The Villa Elisa Historic Train (in Spanish: Tren Histórico de Villa Elisa) is a heritage railway of Entre Ríos Province in Argentina. The service runs trains pulled by steam locomotives between the cities of Villa Elisa, covering a distance of 36 km. Trains run on gauge tracks originally built by British-owned Entre Ríos Railway and currently part of General Urquiza Railway since the nationalisation of the network in 1948.

The service operates on weekends only to Primero de Mayo (4 km length), extending its route during the winter holidays to Caseros and San José palace.

== History ==
On 21 July 1907 the Entre Ríos Railway opened the 36-km line between Villa Elisa and Caseros. After the entire railway network was nationalised in 1948, Ferrocarriles Argentinos took over the line but the lack of maintenance and a decreasing number of passengers carried resulted in the line's closure in July 1980.

In the 1990s and after the Carlos Menem's administration ended all the long-distance services in Argentina (with a few exceptions), a group of enthusiasts decided to reopen the line, bringing an old 1928 Scottish steam locomotive that had been abandoned in Concepción del Uruguay. After the machine was restored, two coaches originally used by the ERR were added to the train.

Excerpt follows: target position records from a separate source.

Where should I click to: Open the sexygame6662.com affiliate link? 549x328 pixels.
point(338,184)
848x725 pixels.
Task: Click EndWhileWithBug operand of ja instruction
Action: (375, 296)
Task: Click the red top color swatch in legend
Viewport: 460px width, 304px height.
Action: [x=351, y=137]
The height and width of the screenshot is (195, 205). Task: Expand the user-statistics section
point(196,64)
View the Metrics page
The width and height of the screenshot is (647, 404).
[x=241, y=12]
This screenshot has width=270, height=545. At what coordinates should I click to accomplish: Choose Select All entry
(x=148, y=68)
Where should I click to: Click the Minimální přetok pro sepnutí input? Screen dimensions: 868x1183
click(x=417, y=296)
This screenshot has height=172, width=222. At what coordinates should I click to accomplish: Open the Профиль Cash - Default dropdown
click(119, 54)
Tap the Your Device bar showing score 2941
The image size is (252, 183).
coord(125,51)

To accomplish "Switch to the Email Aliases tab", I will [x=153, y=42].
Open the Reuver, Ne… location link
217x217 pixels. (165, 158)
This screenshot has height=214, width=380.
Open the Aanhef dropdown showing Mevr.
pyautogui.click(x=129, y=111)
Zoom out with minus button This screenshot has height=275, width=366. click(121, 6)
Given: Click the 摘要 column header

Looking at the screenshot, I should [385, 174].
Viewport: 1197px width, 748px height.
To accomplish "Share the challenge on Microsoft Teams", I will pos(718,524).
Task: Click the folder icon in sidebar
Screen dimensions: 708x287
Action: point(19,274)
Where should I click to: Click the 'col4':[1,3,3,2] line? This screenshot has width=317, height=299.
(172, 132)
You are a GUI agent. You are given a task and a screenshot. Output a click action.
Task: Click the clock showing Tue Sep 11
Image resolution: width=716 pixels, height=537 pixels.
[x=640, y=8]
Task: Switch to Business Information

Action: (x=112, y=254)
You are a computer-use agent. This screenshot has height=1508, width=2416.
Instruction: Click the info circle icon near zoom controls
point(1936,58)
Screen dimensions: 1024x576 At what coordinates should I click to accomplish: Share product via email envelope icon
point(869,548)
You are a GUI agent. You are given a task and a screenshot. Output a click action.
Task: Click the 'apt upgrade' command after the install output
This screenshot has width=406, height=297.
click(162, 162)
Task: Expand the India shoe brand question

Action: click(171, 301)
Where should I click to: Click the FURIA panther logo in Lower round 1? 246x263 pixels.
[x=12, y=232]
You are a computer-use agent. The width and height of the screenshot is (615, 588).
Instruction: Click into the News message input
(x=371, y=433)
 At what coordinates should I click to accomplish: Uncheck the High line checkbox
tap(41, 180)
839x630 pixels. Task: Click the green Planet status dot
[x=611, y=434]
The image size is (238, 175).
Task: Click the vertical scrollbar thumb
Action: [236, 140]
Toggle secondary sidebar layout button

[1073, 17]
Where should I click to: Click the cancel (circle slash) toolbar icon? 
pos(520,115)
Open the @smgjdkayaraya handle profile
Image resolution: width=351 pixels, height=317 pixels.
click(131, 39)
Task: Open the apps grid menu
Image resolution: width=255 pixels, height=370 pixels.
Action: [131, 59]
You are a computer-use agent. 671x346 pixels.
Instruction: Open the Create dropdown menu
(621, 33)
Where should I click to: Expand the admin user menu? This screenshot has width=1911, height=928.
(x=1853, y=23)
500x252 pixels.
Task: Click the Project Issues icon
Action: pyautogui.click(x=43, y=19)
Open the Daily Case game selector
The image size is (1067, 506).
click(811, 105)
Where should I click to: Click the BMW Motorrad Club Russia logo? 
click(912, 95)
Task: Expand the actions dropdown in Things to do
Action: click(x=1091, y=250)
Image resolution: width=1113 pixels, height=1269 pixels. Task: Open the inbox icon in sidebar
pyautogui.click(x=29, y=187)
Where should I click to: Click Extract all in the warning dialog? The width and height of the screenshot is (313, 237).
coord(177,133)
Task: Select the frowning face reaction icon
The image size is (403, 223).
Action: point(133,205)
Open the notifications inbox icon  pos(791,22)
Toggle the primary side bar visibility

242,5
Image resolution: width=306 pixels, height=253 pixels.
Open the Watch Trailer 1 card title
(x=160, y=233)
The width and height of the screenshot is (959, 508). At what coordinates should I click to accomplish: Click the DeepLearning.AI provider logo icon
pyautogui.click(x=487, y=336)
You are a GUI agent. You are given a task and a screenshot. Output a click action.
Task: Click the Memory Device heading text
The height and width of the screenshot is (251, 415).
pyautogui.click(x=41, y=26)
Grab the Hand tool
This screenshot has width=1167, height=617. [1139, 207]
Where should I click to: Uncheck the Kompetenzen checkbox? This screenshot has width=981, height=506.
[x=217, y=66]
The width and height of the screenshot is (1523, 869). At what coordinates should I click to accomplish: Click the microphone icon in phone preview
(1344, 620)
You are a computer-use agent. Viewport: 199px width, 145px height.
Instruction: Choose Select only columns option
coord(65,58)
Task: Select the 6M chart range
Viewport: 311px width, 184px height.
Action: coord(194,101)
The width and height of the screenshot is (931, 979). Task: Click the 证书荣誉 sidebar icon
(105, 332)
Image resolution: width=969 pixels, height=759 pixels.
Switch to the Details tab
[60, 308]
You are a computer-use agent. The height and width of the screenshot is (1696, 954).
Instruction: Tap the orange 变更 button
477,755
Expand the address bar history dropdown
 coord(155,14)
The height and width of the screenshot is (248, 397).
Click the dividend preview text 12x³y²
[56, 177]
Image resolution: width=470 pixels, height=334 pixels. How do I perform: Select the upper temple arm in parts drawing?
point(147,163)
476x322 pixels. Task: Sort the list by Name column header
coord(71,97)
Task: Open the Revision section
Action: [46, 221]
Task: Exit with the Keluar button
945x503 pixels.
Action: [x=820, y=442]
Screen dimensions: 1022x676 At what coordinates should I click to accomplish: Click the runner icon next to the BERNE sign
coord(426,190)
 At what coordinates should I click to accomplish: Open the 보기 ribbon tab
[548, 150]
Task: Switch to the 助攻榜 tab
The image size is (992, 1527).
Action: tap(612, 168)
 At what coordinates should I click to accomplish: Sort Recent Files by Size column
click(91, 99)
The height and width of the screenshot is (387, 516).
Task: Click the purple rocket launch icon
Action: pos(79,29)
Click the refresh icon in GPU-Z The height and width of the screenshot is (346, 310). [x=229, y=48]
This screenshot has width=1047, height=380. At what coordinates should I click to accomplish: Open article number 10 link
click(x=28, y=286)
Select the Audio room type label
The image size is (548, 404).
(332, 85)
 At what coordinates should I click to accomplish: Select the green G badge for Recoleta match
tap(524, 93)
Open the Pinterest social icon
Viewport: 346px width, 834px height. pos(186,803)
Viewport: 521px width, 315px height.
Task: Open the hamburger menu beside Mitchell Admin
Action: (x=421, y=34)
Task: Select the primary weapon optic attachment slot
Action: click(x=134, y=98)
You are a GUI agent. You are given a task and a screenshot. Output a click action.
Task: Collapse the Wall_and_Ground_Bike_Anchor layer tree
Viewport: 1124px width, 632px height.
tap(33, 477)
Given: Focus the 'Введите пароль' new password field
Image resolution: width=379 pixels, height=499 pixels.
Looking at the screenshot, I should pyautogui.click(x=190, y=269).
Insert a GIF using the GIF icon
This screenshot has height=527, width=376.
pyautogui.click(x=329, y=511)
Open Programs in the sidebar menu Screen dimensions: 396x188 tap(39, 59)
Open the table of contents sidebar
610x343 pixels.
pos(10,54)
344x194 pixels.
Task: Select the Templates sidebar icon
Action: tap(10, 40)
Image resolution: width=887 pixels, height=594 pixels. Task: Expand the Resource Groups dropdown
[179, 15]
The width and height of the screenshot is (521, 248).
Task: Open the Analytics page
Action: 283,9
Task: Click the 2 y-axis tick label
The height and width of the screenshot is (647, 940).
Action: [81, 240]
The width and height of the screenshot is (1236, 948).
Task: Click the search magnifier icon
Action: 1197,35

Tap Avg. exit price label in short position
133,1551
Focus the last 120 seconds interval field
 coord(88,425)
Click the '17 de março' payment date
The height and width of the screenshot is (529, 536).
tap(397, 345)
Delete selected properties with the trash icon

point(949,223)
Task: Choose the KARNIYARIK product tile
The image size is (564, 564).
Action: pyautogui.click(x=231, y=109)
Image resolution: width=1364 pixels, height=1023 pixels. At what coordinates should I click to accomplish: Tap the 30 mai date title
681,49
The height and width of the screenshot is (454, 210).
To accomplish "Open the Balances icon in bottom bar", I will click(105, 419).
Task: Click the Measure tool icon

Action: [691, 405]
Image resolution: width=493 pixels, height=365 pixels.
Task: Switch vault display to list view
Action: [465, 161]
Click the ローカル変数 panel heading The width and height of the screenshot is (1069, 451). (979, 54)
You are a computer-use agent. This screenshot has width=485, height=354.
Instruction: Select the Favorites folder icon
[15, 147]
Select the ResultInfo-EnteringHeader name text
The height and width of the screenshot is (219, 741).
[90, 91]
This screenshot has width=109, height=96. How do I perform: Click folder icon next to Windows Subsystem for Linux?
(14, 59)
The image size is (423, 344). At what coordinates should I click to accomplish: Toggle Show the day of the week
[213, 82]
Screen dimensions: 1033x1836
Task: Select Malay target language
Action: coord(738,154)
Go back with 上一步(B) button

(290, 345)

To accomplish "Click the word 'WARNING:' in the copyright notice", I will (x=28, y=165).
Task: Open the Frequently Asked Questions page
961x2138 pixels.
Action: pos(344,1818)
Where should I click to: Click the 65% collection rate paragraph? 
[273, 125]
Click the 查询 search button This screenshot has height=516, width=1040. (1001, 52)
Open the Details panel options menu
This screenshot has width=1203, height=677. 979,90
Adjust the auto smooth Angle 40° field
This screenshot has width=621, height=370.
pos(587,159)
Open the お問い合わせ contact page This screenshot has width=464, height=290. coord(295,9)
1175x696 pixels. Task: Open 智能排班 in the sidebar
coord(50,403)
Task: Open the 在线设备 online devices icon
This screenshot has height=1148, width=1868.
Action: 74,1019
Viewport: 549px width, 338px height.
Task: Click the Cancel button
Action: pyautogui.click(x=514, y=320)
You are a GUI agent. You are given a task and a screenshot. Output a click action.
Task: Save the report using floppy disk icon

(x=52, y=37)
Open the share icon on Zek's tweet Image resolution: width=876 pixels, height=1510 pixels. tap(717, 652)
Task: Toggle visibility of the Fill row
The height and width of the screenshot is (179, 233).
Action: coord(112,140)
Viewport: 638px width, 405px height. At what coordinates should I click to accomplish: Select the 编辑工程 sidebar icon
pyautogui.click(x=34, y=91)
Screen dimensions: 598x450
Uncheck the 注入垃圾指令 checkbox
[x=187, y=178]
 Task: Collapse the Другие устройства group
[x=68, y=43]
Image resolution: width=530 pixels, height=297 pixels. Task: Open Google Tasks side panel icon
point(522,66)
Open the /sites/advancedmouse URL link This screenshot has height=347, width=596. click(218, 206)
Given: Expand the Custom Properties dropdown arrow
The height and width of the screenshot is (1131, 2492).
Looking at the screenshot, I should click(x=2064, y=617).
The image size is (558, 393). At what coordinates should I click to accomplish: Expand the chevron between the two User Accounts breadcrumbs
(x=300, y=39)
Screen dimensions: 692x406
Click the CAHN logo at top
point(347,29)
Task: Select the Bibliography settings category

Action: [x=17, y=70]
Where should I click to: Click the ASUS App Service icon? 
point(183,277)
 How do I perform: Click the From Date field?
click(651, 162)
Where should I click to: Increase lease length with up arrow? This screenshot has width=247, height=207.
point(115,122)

The service was inaugurated and operated since then by "Ferroclub Central Entrerriano", a local non-profit association formed by railway enthusiasts. During its first years of existence, the service ran trains pulled by steam locomotives between the cities of Entre Ríos and Villa Elisa, covering a distance of 4.0 km. The service was later extended to Caseros, with a total journey time of 120 minutes.

The service has been interrupted and restarted several times, most recently in 2013.

It crosses several tourist points of the province such as 1 de Mayo, Pronuciamiento and Caseros. From then on, the route is completed by bus to San José palace, the former personal residence of Justo José de Urquiza, Argentine caudillo, general, politician and President of the Argentine Confederation from 1854 to 1860.